> Input material
***
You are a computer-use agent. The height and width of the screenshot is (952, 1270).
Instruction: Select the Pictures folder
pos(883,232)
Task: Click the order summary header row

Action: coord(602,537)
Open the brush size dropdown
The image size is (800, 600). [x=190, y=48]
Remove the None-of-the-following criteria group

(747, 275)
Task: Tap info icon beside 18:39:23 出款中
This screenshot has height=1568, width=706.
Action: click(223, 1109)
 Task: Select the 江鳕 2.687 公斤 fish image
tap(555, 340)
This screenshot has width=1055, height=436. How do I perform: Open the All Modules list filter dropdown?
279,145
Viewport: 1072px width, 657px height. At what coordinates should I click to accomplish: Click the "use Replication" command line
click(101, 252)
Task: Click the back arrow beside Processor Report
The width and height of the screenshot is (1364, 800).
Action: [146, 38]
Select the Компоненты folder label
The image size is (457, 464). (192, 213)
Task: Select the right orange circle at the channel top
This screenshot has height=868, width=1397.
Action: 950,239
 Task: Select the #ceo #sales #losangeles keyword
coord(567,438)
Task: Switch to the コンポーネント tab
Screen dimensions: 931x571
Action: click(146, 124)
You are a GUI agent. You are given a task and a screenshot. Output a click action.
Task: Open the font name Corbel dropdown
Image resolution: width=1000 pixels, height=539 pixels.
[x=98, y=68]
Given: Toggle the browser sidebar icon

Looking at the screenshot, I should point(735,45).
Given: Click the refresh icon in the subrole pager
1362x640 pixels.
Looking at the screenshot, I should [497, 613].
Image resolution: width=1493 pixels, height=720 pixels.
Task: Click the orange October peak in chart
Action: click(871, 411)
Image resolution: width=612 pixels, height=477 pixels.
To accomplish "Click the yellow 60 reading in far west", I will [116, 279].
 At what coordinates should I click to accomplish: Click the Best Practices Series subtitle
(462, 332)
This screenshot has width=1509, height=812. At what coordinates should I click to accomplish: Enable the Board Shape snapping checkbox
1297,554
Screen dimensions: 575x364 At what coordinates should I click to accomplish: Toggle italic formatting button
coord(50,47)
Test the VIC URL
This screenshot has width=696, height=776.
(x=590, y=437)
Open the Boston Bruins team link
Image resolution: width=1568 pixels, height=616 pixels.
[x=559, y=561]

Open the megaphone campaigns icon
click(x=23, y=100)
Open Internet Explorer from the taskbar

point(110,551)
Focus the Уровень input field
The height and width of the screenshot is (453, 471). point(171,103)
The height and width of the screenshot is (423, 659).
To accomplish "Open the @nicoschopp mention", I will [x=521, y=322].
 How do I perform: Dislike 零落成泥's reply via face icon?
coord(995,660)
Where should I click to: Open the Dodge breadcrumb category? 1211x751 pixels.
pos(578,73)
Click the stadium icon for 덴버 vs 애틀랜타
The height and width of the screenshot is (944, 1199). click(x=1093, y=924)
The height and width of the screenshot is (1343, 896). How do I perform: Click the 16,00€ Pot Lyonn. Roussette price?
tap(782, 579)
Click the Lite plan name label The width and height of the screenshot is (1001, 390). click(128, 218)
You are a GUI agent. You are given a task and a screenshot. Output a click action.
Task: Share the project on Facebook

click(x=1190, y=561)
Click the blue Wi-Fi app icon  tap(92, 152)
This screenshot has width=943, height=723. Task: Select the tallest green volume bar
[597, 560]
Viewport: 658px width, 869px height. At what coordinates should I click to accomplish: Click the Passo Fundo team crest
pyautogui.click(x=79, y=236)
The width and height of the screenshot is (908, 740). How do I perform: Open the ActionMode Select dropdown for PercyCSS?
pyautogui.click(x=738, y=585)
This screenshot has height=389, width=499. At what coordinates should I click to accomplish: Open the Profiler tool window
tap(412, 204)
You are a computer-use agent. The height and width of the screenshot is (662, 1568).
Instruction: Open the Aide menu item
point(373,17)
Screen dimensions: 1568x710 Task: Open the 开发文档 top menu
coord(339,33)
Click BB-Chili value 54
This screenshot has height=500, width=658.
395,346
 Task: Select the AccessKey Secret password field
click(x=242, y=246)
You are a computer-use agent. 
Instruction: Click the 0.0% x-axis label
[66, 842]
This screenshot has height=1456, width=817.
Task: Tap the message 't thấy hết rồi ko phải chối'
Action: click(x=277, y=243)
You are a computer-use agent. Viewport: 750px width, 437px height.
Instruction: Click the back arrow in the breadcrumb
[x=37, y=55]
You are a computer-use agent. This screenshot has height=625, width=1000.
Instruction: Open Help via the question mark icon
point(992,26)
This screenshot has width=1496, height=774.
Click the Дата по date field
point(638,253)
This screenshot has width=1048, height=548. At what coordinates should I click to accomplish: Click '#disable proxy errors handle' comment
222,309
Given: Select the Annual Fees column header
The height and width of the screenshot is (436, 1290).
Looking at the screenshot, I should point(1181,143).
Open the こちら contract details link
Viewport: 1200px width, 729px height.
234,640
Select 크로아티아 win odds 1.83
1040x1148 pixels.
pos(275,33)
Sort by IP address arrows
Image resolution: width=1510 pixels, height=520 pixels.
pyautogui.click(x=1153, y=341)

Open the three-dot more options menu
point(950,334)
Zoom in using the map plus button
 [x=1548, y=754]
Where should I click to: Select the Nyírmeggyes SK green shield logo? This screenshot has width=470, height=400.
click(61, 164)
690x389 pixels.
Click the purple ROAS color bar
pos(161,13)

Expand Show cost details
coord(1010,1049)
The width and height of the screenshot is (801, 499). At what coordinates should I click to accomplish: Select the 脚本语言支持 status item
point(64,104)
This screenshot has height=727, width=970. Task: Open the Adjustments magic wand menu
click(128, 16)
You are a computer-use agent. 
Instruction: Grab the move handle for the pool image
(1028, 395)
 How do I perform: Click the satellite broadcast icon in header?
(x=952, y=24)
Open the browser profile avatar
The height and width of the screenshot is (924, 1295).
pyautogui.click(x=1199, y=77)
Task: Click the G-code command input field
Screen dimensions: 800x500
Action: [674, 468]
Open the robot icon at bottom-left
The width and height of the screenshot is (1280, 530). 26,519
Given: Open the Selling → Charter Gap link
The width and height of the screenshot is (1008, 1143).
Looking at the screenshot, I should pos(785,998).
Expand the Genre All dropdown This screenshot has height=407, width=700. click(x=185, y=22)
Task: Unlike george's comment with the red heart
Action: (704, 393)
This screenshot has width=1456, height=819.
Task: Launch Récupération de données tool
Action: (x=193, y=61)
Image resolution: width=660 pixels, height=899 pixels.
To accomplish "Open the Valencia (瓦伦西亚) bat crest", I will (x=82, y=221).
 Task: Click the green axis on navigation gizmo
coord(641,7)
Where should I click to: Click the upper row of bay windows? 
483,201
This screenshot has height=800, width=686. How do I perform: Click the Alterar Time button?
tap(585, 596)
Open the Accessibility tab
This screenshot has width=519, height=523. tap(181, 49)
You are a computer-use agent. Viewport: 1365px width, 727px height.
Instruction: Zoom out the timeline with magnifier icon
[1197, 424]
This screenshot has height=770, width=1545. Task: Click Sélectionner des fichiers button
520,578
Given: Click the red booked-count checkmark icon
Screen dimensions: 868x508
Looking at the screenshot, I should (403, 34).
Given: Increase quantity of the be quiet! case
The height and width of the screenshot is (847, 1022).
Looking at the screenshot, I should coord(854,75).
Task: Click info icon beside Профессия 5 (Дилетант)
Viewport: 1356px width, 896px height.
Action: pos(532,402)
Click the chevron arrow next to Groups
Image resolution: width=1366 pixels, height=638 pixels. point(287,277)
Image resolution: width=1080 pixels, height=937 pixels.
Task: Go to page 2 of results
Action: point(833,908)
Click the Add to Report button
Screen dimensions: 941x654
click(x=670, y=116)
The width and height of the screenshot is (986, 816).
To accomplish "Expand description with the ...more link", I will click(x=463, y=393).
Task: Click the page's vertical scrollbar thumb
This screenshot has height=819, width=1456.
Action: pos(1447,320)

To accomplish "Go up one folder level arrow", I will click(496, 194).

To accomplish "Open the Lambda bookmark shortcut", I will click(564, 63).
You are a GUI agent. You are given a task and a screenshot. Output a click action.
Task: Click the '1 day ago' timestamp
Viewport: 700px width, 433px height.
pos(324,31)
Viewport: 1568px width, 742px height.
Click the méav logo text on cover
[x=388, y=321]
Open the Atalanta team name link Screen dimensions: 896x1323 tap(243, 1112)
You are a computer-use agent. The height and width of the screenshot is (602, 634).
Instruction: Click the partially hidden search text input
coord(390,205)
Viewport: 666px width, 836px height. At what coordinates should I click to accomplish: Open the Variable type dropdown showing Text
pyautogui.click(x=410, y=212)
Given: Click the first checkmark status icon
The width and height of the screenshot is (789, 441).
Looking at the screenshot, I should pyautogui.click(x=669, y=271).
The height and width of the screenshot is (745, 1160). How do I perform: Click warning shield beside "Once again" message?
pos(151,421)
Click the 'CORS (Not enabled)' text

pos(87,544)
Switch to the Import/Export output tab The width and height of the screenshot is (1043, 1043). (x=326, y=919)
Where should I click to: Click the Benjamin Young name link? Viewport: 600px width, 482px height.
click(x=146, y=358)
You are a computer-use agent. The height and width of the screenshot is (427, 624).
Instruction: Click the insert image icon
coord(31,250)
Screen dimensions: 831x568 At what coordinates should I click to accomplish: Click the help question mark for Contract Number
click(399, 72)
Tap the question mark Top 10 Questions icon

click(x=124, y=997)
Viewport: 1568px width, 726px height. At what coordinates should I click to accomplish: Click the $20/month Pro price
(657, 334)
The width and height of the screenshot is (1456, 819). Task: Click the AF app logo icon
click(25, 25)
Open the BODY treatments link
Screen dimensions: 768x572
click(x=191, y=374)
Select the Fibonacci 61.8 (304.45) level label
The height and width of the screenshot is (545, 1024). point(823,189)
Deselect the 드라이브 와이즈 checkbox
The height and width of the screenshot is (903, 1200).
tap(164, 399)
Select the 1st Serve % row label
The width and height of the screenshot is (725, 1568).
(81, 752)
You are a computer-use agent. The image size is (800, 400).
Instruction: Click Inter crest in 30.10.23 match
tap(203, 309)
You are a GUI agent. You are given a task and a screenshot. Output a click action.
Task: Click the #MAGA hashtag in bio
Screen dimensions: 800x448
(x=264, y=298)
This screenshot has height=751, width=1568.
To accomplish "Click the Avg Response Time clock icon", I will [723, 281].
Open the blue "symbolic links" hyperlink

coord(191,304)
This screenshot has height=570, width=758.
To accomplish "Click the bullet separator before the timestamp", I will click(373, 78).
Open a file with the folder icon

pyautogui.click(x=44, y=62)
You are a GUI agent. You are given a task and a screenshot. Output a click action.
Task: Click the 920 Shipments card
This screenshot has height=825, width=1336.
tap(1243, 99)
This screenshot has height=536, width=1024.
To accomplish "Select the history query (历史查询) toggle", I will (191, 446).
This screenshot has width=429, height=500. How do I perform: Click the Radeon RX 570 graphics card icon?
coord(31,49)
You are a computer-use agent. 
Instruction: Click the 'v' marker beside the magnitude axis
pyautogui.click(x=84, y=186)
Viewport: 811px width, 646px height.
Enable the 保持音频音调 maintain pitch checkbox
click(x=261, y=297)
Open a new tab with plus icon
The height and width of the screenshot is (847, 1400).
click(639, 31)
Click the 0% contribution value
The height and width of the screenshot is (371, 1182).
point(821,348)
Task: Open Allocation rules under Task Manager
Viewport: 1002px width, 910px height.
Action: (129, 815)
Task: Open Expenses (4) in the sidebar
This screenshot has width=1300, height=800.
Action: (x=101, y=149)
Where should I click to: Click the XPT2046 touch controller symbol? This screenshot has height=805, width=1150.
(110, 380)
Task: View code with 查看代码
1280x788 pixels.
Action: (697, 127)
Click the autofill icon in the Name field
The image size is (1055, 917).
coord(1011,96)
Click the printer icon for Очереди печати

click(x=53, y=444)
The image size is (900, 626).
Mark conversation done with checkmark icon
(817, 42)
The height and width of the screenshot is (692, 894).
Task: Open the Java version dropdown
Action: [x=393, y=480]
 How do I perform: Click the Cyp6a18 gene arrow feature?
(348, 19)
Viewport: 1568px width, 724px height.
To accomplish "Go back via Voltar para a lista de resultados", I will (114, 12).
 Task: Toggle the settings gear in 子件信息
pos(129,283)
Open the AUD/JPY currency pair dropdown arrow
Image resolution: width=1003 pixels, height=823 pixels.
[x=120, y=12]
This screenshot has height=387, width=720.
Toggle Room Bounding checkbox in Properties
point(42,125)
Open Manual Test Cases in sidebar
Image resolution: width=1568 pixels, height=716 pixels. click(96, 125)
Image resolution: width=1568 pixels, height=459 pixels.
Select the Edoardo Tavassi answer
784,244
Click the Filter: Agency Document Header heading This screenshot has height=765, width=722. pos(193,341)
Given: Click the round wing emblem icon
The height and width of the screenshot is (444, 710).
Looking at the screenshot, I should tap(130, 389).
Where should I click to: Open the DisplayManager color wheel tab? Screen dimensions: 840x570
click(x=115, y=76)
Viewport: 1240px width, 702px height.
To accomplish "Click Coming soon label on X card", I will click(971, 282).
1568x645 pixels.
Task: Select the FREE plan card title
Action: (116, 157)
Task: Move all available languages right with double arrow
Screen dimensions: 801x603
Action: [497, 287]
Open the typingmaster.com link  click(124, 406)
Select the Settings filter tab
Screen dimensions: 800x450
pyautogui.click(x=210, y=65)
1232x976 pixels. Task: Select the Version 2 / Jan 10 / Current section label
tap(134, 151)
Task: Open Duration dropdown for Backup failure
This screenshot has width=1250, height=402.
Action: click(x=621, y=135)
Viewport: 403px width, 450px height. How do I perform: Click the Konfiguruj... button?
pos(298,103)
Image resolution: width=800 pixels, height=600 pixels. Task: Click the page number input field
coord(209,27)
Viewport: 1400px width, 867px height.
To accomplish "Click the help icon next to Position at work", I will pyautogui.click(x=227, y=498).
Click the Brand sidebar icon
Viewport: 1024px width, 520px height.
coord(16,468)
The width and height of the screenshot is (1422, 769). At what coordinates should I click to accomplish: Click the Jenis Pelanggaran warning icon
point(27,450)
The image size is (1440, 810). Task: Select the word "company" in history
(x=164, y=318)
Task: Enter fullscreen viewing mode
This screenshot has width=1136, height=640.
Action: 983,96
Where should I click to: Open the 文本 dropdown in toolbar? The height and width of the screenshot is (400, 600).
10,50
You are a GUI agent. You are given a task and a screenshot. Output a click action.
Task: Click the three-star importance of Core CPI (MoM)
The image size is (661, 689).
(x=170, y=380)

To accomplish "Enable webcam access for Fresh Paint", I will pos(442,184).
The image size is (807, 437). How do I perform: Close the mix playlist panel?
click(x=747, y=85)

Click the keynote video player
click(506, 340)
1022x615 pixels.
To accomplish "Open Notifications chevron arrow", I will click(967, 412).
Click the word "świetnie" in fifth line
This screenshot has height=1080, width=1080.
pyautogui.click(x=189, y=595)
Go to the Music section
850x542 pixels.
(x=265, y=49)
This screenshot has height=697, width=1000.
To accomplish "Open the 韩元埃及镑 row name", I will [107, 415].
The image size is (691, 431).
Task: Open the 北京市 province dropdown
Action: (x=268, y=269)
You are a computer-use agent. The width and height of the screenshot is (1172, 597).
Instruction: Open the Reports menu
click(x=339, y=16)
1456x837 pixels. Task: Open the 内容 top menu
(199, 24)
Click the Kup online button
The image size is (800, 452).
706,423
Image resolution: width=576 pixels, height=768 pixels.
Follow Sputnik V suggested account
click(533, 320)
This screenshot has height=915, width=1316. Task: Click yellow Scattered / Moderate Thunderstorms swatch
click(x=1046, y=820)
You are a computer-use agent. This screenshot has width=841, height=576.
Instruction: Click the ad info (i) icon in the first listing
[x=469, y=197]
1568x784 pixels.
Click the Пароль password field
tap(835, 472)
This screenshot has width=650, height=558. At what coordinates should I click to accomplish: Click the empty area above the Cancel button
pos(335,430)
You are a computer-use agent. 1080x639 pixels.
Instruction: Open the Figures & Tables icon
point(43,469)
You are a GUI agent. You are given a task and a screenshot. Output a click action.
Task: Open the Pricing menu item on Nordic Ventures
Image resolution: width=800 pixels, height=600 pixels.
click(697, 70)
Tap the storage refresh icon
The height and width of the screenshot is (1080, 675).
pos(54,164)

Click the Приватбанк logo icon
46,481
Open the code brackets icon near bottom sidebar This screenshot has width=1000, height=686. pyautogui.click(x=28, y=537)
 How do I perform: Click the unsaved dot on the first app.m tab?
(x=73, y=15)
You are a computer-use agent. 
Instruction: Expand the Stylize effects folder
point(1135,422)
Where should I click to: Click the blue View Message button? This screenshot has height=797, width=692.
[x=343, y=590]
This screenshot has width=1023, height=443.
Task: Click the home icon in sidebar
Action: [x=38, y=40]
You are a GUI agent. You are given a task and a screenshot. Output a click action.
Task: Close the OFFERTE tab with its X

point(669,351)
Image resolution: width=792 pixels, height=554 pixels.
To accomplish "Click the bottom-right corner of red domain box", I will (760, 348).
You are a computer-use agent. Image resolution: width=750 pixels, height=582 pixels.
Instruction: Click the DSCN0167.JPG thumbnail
***
> Exercise
Give every line of the material that includes the string "code".

> Exercise result
Task: Click the G-code command input field
Task: View code with 查看代码
Open the code brackets icon near bottom sidebar This screenshot has width=1000, height=686. pyautogui.click(x=28, y=537)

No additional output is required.